Stanford University computer science graduate student Mackenzie Leake has been quilting since age 10, but she never imagined the craft would be the focus of her doctoral dissertation. Included in that work is new prototype software that can facilitate pattern-making for a form of quilting called foundation paper piecing, which involves using a backing made of foundation paper to lay out and sew a quilted design.
Developing a foundation paper piece quilt pattern — which looks similar to a paint-by-numbers outline — is often non-intuitive. There are few formal guidelines for patterning and those that do exist are insufficient to assure a successful result.
“Quilting has this rich tradition and people make these very personal, cherished heirlooms but paper piece quilting often requires that people work from patterns that other people designed,” said Leake, who is a member of the lab of Maneesh Agrawala, the Forest Baskett Professor of Computer Science and director of the Brown Institute for Media Innovation at Stanford. “So, we wanted to produce a digital tool that lets people design the patterns that they want to design without having to think through all of the geometry, ordering and constraints.”
A paper describing this work is published and will be presented at the computer graphics conference SIGGRAPH 2021 in August.
Respecting the craft
In describing the allure of paper piece quilts, Leake cites the modern aesthetic and high level of control and precision. The seams of the quilt are sewn through the paper pattern and, as the seaming process proceeds, the individual pieces of fabric are flipped over to form the final design. All of this “sew and flip” action means the pattern must be produced in a careful order.
Poorly executed patterns can lead to loose pieces, holes, misplaced seams and designs that are simply impossible to complete. When quilters create their own paper piecing designs, figuring out the order of the seams can take considerable time — and still lead to unsatisfactory results.
“The biggest challenge that we’re tackling is letting people focus on the creative part and offload the mental energy of figuring out whether they can use this technique or not,” said Leake, who is lead author of the SIGGRAPH paper. “It’s important to me that we’re really aware and respectful of the way that people like to create and that we aren’t over-automating that process.”
This isn’t Leake’s first foray into computer-aided quilting.

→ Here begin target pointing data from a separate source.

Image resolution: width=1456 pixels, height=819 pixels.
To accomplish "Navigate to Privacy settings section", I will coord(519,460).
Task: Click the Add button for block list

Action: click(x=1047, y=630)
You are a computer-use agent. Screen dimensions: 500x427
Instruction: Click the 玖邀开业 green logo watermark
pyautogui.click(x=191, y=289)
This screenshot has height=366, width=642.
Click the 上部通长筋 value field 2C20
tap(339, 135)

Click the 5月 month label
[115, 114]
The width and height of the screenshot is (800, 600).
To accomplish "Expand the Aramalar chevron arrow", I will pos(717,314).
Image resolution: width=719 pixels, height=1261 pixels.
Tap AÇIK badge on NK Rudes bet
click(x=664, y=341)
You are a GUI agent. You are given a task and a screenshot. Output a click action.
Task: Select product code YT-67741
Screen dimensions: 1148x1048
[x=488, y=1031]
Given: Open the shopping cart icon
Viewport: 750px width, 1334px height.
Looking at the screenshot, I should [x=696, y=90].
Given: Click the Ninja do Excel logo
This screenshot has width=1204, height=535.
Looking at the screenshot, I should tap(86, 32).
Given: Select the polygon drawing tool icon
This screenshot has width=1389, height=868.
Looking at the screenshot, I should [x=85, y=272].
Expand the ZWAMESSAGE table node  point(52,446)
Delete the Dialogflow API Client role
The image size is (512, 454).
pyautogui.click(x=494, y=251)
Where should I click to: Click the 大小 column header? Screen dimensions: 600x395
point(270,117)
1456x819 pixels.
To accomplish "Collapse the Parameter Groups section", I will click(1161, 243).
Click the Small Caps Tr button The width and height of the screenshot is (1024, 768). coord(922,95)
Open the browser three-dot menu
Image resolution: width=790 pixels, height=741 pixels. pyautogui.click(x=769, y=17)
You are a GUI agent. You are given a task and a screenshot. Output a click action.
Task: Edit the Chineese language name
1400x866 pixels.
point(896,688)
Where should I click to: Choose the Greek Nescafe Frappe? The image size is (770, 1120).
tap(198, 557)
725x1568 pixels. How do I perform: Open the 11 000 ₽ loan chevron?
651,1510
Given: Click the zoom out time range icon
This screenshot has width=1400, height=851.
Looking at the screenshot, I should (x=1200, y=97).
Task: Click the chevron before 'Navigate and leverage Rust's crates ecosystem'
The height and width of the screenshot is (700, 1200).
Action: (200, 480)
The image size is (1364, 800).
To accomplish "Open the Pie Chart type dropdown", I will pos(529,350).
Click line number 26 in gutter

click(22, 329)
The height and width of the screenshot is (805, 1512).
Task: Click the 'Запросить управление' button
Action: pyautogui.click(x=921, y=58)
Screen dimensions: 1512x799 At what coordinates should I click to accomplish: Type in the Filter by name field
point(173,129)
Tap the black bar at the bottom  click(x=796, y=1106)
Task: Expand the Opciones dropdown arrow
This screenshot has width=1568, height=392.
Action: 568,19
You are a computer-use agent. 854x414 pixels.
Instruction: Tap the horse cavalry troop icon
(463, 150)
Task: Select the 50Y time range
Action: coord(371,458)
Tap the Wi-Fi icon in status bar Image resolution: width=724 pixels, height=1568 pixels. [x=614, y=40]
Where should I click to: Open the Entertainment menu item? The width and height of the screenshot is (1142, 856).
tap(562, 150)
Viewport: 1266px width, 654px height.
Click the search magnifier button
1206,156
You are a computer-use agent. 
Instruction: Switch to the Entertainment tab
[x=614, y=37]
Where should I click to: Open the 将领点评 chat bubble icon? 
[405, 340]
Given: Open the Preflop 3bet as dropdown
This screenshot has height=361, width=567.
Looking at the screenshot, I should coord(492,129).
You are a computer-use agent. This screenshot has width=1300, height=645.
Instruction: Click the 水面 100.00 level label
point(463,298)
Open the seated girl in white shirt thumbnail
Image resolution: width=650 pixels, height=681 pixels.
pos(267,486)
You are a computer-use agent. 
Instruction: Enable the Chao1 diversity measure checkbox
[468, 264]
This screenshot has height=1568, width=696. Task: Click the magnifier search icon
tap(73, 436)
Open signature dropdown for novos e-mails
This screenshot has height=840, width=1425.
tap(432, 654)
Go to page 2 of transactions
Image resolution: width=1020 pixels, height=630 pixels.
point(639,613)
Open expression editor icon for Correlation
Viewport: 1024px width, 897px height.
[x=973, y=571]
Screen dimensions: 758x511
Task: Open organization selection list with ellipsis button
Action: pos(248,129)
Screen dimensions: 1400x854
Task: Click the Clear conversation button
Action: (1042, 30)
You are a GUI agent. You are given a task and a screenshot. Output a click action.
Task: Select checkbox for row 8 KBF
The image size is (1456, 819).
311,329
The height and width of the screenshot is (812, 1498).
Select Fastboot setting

She previously designed a tool for improvisational quilting, which she presented at the human-computer interaction conference CHI in May.
Developing the algorithm at the heart of this latest quilting software required a substantial theoretical foundation. With few existing guidelines to go on, the researchers had to first gain a more formal understanding of what makes a quilt paper piece-able, and then represent that mathematically.
They eventually found what they needed in a particular graph structure, called a hypergraph. While so-called “simple” graphs can only connect data points by lines, a hypergraph can accommodate overlapping relationships between many data points. (A Venn diagram is a type of hypergraph.) The researchers found that a pattern will be paper piece-able if it can be depicted by a hypergraph whose edges can be removed one at a time in a specific order — which would correspond to how the seams are sewn in the pattern.
The prototype software allows users to sketch out a design and the underlying hypergraph-based algorithm determines what paper foundation patterns could make it possible — if any. Many designs result in multiple pattern options and users can adjust their sketch until they get a pattern they like. The researchers hope to make a version of their software publicly available this summer.
“I didn’t expect to be writing my computer science dissertation on quilting when I started,” said Leake. “But I found this really rich space of problems involving design and computation and traditional crafts, so there have been lots of different pieces we’ve been able to pull off and examine in that space.”
Researchers from University of California, Berkeley and Cornell University are co-authors of this paper. Agrawala is also an affiliate of the Institute for Human-Centered Artificial Intelligence (HAI).